Categories > Anime/Manga > Inuyasha > Enough
Don't be afraid of death… fear the unlived life…
-Tuck, Tuck Everlasting
Chapter 7:
A Moment Like This
Part 1
Kagome had a feeling that today was going to be one of those days. She had awoken well rested and refreshed, despite a disturbing dream in which she found herself taking an important math test naked.... With Jakotsu as her math teacher. Waking up sweaty and mortified, she decided that an immediate hot bath was in order. Feeling thoroughly cleansed, she began the painstaking task of putting on the many-layered furisode, with its juban, tabi, intricate obi and lacquered geta.

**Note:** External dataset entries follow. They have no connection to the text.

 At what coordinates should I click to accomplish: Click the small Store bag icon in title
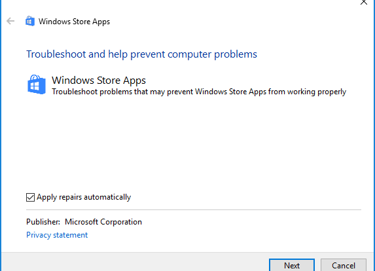click(30, 21)
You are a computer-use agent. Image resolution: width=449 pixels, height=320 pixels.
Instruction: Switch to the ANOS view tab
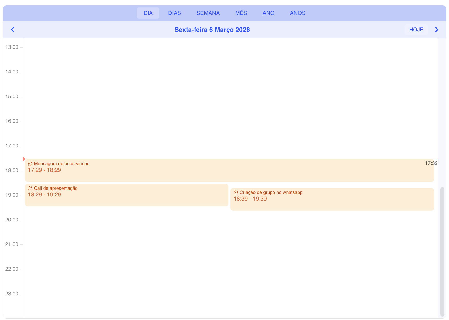(x=298, y=13)
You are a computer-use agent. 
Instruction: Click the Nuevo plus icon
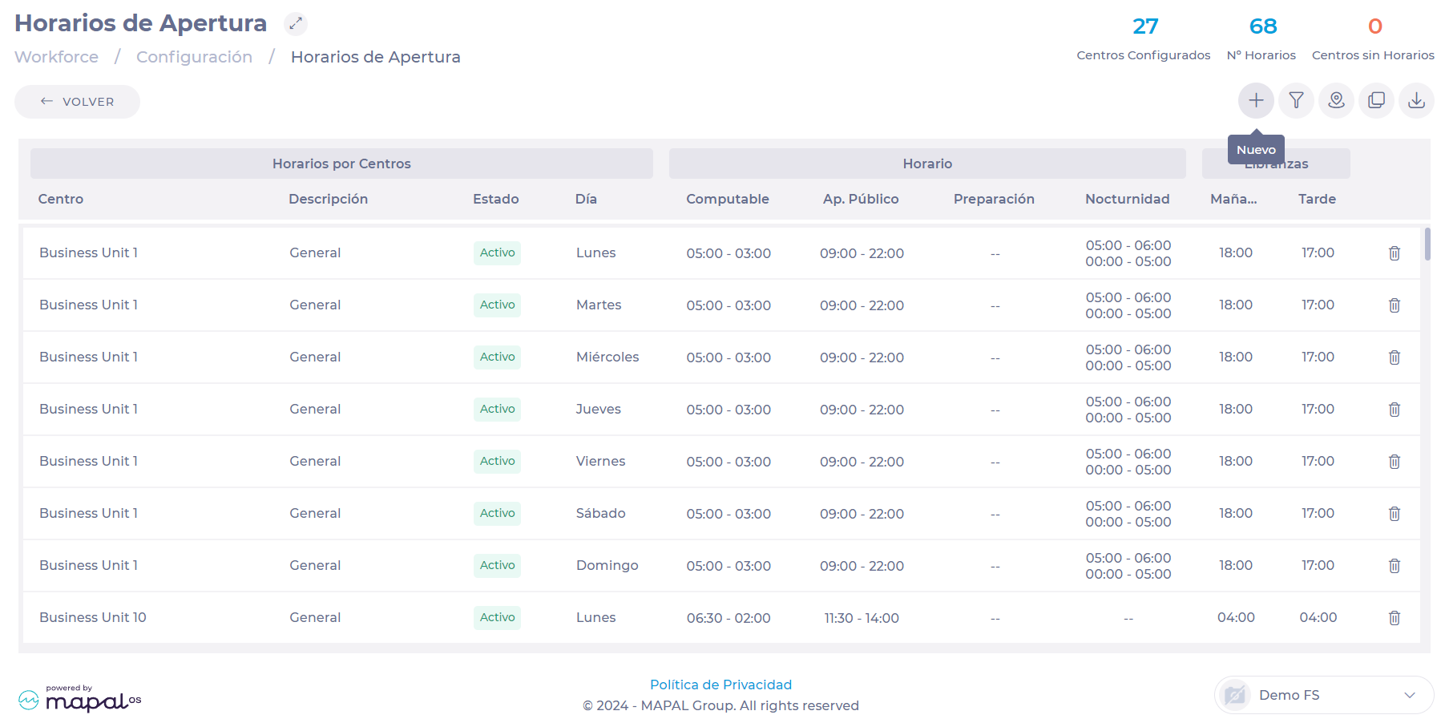(1256, 101)
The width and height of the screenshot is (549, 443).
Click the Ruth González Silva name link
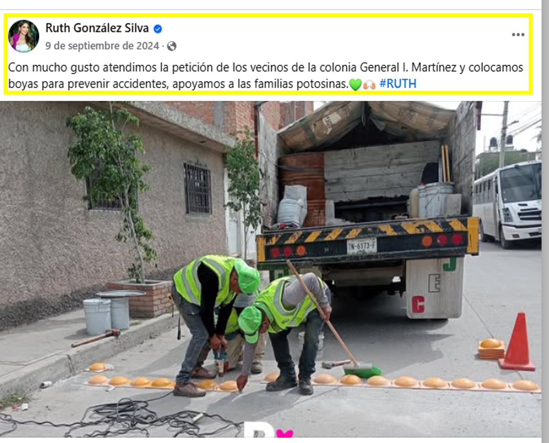[97, 28]
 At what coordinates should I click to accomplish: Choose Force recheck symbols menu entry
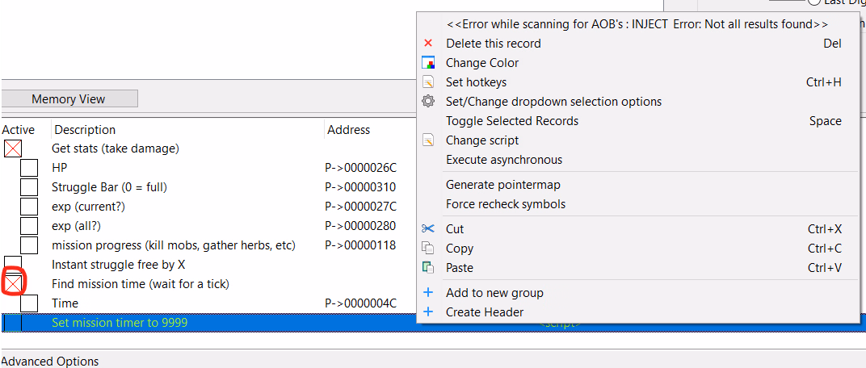506,204
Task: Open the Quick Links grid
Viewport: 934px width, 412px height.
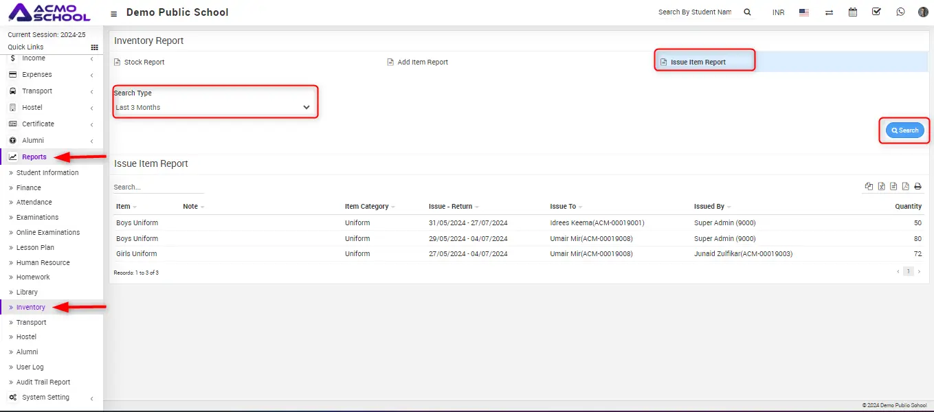Action: pos(94,47)
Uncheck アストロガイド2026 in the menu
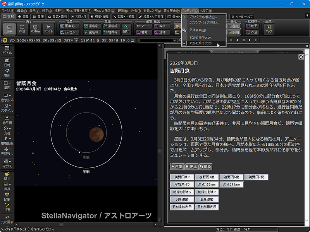This screenshot has height=232, width=310. tap(200, 43)
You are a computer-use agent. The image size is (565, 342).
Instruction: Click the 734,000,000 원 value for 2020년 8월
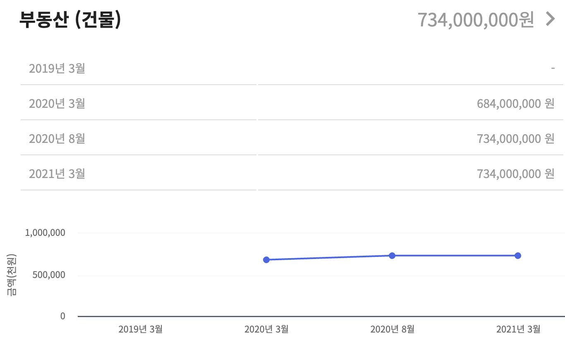[516, 138]
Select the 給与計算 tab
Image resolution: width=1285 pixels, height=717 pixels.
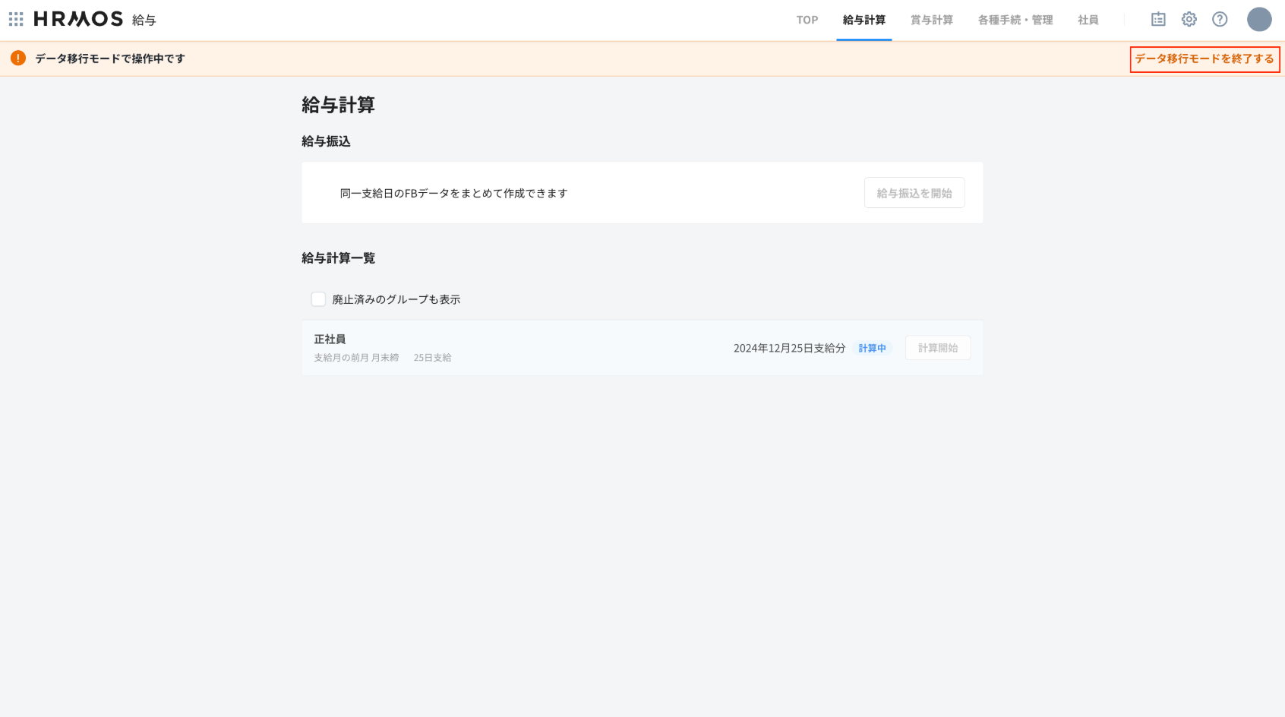[864, 21]
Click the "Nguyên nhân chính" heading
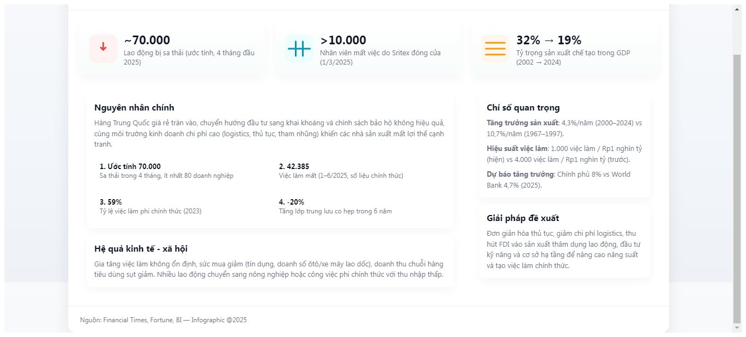This screenshot has width=746, height=337. pos(134,108)
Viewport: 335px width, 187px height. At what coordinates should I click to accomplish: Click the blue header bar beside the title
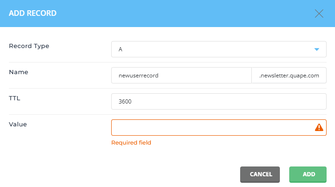(184, 14)
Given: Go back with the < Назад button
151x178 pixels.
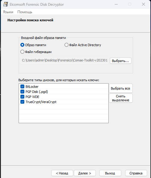Looking at the screenshot, I should point(62,173).
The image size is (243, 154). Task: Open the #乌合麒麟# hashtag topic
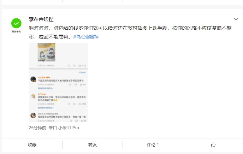86,37
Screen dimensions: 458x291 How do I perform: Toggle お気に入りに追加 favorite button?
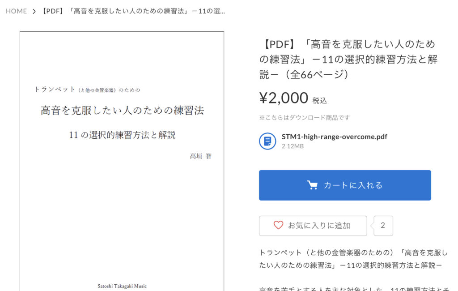(x=313, y=226)
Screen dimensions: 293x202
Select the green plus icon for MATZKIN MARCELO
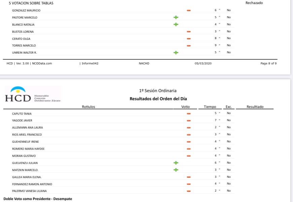176,170
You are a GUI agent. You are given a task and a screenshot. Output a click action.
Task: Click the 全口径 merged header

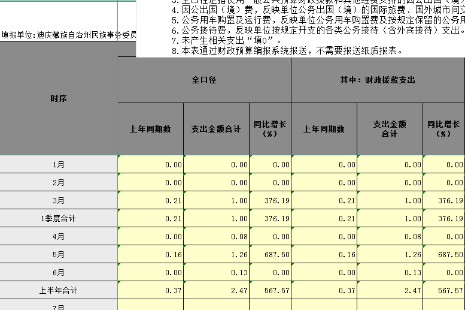[204, 80]
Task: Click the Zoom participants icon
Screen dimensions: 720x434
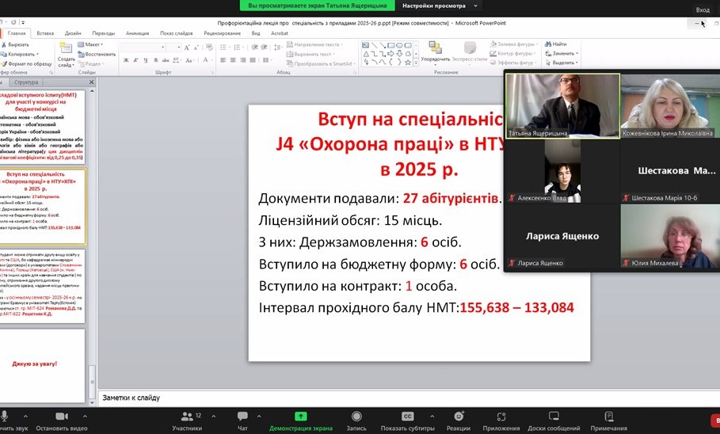Action: 187,417
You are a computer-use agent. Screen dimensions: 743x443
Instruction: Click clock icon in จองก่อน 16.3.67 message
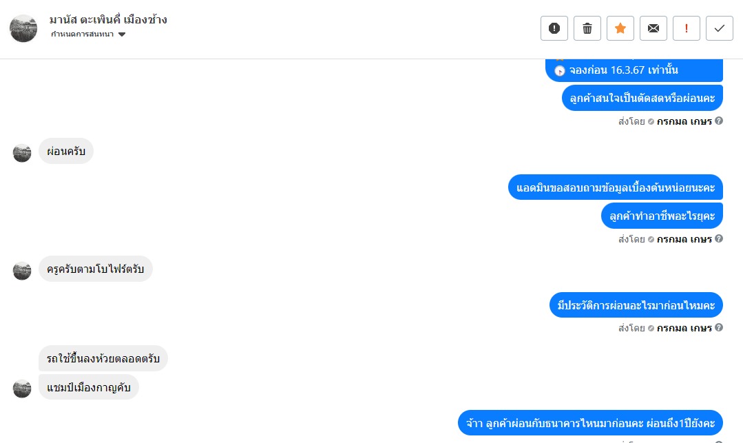pyautogui.click(x=560, y=71)
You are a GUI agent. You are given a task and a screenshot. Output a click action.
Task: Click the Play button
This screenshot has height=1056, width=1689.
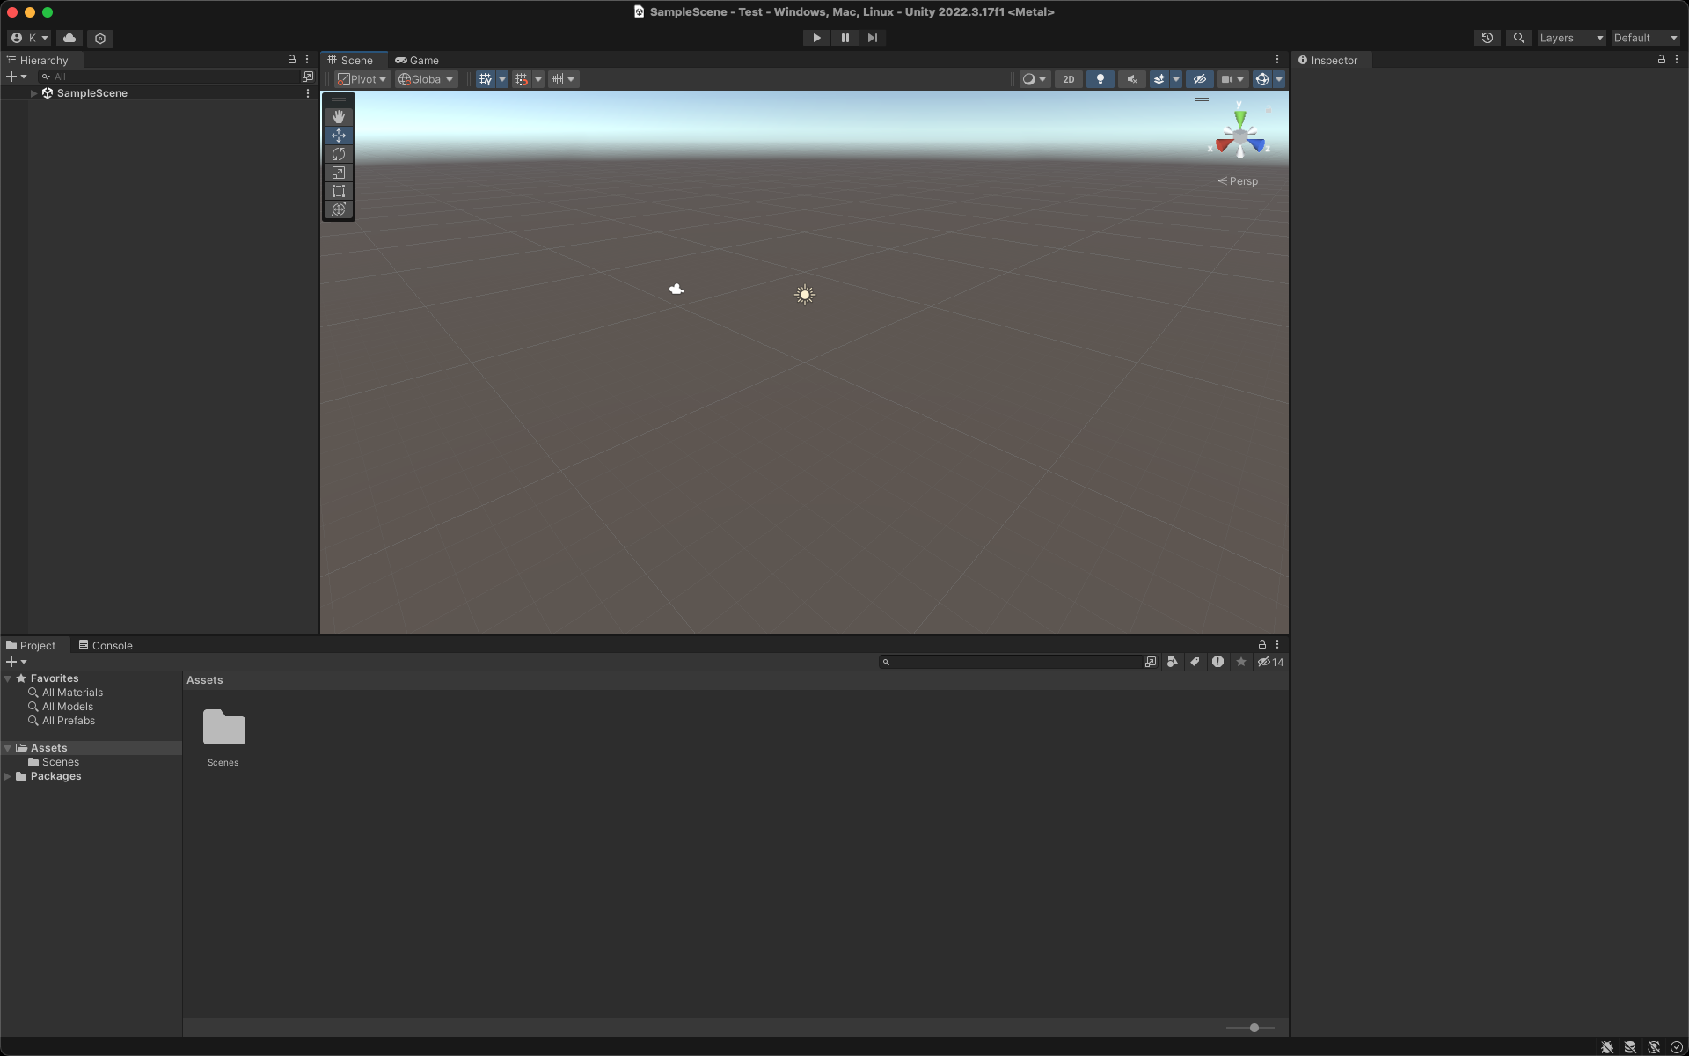816,38
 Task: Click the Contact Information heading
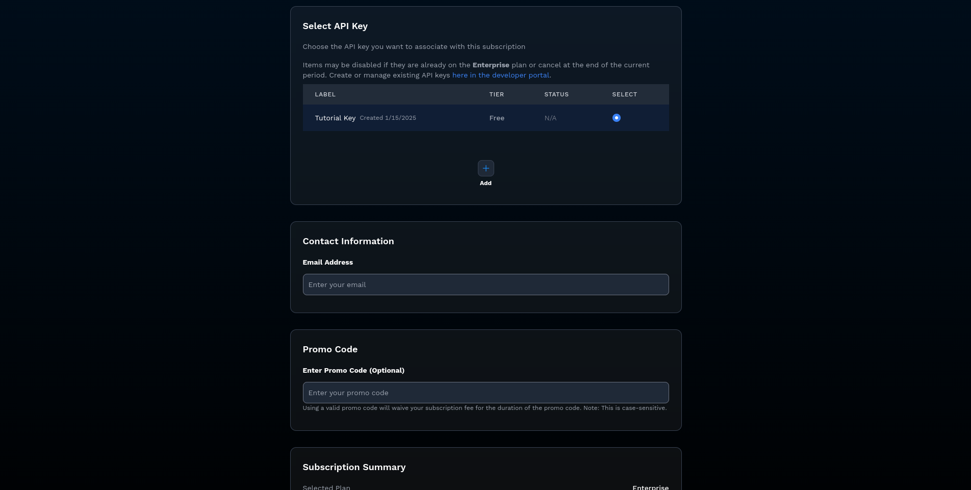click(348, 241)
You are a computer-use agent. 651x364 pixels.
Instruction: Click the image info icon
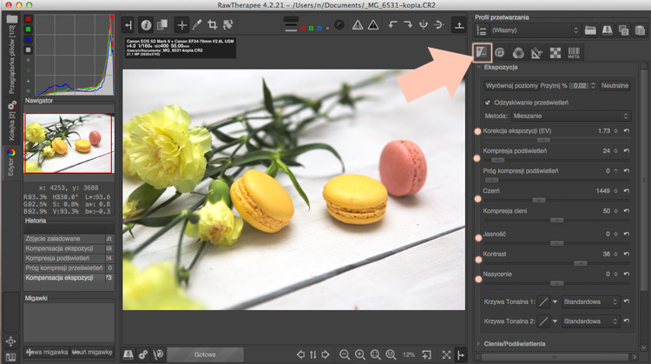[x=146, y=25]
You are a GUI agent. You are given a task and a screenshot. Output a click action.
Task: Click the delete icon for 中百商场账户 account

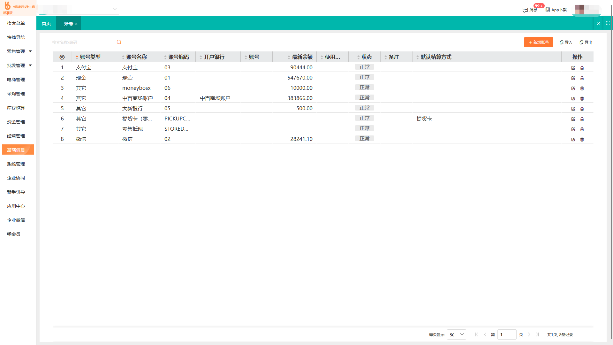coord(582,98)
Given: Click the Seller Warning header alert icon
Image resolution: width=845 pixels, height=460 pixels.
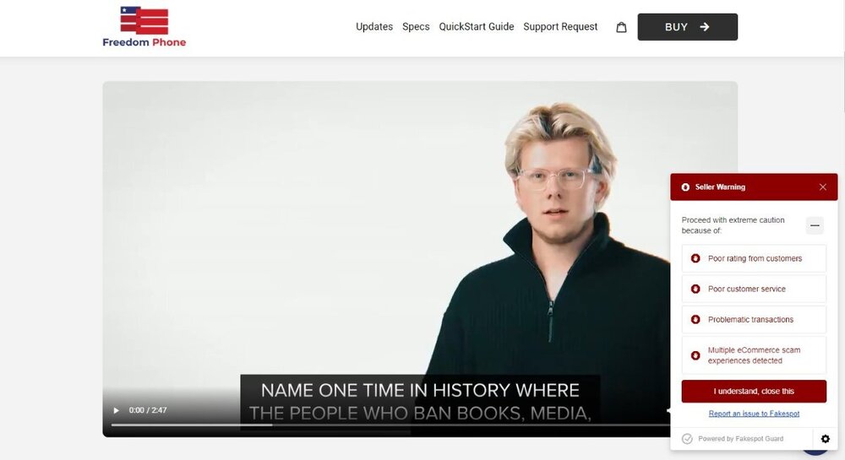Looking at the screenshot, I should click(x=685, y=187).
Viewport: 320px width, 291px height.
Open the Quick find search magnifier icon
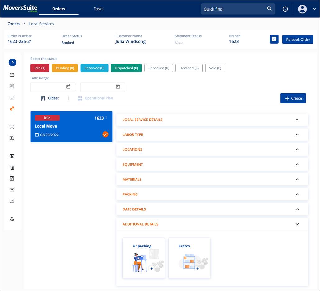(x=269, y=9)
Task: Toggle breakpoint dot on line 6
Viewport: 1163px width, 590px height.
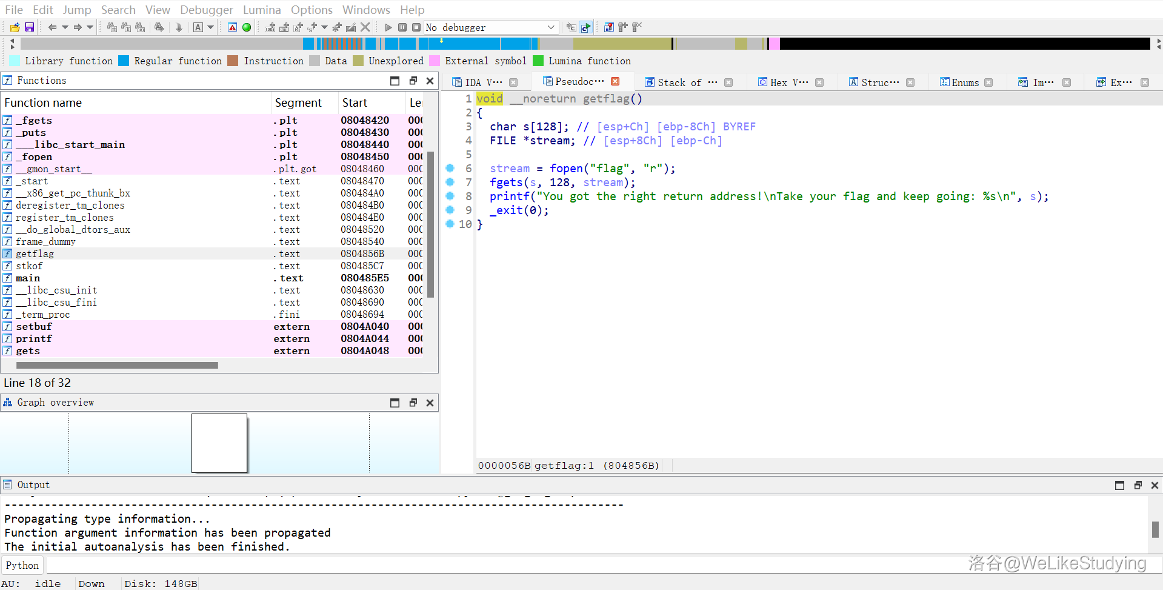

The sea foam green kimono was exquisite with the sakura branches trailing down across her back, shoulders, down her arms, and twining around the rest of her body; the under layer was a silver in the same print. Her obi was pale grey and tied into a butterfly knot, while her hair had been twisted into a chignon, and rose quartz sakura blossom hair sticks were inserted for decoration. Kagome had applied light make up just the basics, eyeliner, a little mascara, and a coral pink lip-gloss.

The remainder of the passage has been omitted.